See https://twitter.com/jfet97/status/1810703565280759964 and https://github.com/typescript-eslint/typescript-eslint/pull/8173#issuecomment-1879695591 for context on why this doesn't work as expected today.

See https://github.com/typescript-eslint/typescript-eslint/pull/8173#discussion_r1461182890 for previous discussion of special-casing Array and friends.

See https://github.com/typescript-eslint/typescript-eslint/pull/8173#pullrequestreview-2006886241 for a contrived example of how this could yield a false positive for Map.

Josh-Cena commented 2 months ago

But what about something like function gimmeEmptyArray<T>(): T[] { return []; }?

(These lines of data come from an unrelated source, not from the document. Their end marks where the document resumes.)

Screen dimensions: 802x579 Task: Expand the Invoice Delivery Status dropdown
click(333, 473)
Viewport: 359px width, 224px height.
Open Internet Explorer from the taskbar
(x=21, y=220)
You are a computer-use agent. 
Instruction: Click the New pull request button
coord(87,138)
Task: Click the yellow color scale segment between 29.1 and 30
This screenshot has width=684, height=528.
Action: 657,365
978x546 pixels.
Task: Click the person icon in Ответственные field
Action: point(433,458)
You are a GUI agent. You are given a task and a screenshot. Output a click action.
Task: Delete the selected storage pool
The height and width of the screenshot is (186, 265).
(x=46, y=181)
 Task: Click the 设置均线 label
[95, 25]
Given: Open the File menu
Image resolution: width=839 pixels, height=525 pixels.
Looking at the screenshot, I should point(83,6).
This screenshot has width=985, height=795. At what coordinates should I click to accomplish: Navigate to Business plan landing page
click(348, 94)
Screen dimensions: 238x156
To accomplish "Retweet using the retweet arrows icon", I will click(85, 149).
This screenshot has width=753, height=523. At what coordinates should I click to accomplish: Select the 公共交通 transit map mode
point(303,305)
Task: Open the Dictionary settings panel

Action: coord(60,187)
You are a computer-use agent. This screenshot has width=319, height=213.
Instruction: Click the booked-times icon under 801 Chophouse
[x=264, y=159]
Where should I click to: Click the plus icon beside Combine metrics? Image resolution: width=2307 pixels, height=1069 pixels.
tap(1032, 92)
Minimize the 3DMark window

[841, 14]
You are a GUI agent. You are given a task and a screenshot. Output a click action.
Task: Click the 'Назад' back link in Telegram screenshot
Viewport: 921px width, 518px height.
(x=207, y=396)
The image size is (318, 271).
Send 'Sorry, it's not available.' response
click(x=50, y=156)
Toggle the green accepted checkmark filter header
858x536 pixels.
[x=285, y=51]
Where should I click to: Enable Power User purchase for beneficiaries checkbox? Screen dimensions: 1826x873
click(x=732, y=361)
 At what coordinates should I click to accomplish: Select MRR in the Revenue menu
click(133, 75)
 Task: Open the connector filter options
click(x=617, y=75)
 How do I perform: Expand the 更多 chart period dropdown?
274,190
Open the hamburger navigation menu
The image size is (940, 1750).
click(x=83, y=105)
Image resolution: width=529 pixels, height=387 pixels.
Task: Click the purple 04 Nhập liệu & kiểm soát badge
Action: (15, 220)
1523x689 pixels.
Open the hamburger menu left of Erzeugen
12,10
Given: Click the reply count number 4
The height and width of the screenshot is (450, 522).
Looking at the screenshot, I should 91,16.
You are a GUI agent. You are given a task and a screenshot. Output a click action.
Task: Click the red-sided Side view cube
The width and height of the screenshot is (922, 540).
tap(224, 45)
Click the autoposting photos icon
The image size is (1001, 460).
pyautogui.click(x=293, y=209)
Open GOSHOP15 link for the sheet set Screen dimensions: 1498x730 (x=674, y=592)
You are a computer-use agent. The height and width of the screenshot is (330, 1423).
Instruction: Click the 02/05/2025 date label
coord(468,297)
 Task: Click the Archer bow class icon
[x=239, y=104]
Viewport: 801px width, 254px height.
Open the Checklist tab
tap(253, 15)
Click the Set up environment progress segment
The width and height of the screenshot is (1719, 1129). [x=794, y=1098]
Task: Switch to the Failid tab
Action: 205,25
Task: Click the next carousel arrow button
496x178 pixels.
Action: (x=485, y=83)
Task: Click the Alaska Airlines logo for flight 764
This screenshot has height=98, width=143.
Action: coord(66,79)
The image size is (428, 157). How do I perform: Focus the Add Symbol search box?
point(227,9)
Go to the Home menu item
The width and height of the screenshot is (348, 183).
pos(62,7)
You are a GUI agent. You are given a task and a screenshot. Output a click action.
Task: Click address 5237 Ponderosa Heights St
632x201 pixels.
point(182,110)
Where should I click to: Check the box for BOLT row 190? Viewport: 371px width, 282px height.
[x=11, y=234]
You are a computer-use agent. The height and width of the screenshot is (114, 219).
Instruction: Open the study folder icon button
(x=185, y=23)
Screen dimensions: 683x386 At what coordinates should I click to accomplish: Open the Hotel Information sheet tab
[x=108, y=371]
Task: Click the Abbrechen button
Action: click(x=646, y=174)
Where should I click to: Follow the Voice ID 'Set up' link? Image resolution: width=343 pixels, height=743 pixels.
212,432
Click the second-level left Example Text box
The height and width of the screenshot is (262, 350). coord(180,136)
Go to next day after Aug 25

danvk commented 2 months ago

But what about something like function gimmeEmptyArray<T>(): T[] { return []; }?

Why write gimmeEmptyArray<T>() rather than [] as T[], or just []?

kirkwaiblinger commented 2 months ago

To play devil's advocate,

[] as T[]

This introduces unnecessary unsoundness with as, theoretically permitting refactoring mistakes like const s = {} as string[]; to be introduced.

or just []?

const s = [];
s.push('foo'); // TS ERROR - Argument of type 'string' is not assignable to parameter of type 'never'.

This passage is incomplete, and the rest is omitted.